2. The matter is remitted to the Magistrates Court before the second respondent in order for her to properly exercise her jurisdiction in terms of paragraph 40 of this judgment.

3. Each party to pay own costs.

___________________

M. S. LANGWENYA

JUDGE OF THE HIGH COURT



For the Applicant: Mr D. E. Hleta.

For the Respondents: Mr B. Ngwenya.







































1 See page 4 of the Book of pleadings.

2 See condition number 12 of bail recognizance form under criminal application 194/14 before Mamba J on 16 May 2014.

3 Section 101 of the Criminal Procedure and Evidence Act 1938.

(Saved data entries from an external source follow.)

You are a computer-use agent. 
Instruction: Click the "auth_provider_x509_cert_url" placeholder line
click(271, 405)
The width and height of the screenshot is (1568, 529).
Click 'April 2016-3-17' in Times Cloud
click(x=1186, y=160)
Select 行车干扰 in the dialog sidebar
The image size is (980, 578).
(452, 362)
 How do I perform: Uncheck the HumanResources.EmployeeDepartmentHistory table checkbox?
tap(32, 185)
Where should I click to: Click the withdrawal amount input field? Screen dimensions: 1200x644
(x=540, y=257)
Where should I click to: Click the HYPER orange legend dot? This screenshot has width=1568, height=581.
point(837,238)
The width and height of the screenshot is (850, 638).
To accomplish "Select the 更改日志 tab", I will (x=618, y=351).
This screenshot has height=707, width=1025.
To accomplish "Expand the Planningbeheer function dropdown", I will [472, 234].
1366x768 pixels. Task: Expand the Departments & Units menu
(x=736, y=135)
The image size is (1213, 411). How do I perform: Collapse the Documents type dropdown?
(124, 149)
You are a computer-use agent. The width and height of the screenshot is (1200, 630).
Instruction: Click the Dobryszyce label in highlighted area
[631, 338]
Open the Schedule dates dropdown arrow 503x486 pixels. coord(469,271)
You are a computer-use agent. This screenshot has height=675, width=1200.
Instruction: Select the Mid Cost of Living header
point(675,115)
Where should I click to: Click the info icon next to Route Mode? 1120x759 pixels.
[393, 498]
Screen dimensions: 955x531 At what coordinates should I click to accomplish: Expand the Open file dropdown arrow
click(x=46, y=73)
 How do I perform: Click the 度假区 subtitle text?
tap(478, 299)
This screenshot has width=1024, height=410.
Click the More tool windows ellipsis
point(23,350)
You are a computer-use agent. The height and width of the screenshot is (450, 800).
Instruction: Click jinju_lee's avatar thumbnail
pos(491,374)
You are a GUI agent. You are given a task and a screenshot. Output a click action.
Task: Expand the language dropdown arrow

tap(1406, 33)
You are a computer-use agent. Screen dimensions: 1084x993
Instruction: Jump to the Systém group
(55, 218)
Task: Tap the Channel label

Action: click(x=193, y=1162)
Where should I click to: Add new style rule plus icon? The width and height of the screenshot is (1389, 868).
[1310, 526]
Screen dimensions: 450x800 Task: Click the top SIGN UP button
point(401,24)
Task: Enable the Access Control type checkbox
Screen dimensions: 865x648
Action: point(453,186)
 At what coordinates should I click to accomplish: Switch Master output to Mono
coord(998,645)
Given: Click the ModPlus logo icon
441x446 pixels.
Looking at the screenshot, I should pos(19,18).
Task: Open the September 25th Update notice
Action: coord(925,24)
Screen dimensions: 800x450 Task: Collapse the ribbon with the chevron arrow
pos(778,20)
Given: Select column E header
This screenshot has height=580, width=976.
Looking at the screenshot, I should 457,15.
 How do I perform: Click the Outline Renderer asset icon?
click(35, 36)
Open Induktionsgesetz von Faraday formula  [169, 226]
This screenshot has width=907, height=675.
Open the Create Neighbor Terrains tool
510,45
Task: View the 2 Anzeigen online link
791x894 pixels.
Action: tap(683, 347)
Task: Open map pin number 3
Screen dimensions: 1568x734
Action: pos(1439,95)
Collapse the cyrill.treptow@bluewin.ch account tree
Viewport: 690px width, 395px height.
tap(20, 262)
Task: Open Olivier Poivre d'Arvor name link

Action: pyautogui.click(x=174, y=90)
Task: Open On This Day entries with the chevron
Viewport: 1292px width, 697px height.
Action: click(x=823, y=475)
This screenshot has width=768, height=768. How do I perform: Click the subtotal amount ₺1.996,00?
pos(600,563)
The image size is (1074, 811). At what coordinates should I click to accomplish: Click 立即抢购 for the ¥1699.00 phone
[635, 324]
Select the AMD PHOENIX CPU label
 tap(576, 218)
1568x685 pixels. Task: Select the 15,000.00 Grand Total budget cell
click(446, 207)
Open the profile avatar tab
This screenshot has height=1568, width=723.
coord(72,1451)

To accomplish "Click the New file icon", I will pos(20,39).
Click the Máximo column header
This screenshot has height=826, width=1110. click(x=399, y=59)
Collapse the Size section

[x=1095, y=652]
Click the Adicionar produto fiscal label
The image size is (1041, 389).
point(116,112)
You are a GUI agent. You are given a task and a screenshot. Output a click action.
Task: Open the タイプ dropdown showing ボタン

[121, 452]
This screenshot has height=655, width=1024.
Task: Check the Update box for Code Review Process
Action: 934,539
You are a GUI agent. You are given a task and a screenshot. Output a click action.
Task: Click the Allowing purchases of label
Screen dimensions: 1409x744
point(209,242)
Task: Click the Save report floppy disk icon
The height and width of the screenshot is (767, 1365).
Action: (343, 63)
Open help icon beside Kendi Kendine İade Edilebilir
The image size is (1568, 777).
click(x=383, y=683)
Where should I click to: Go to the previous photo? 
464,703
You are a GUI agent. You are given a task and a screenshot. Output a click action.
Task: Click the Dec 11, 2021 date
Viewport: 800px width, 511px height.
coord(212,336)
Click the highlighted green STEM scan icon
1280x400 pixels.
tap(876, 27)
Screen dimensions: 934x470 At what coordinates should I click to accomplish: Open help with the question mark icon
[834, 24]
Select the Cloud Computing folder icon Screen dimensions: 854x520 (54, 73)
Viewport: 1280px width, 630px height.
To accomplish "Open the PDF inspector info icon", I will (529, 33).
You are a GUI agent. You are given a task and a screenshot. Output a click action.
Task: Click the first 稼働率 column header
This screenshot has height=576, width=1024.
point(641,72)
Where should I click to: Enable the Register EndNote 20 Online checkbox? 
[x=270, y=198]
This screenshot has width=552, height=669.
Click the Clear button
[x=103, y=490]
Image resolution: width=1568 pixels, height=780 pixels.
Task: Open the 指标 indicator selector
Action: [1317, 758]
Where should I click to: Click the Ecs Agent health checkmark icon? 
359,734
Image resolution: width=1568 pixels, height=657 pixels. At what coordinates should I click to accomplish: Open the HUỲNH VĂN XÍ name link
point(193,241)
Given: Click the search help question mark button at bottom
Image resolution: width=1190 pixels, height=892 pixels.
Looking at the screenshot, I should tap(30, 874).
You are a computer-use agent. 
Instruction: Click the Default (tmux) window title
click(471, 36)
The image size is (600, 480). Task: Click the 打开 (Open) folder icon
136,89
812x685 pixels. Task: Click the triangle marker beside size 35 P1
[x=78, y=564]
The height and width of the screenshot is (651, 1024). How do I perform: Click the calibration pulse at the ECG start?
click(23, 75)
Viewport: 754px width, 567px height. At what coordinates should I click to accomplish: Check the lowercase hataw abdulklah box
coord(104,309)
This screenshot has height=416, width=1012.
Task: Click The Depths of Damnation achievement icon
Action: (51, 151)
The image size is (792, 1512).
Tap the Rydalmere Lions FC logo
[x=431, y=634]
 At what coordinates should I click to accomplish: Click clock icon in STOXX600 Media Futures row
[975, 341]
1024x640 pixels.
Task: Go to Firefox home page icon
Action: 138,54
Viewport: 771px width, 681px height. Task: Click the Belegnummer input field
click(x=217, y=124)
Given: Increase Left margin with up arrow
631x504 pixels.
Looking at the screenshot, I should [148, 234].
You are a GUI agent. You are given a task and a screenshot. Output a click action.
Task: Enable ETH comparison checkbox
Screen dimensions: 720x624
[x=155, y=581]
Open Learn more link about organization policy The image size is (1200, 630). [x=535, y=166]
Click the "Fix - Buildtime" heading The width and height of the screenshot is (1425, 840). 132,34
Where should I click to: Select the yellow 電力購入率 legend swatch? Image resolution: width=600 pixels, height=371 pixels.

4 Etienne v Commissioner of Police [2018] QDC 6

5 Bryan A. Garner Black Law’s Dictionary 9th edition.

6 William R Anson Principles of the Law of Contract at pp-80-81.

7 See annexture ‘AA1’ paragraph 12 and 14.

8 See page 65 of the Magistrates Court record marked annexture ‘AA6.’

9 See page 66 of the Magistrates Court record marked annexture ‘AA6.’

10 Nkosingiphile Mjemuka Dlamini and Others v Rex and Another (17/2018) [2018] SZSC 58 (29 November 2018).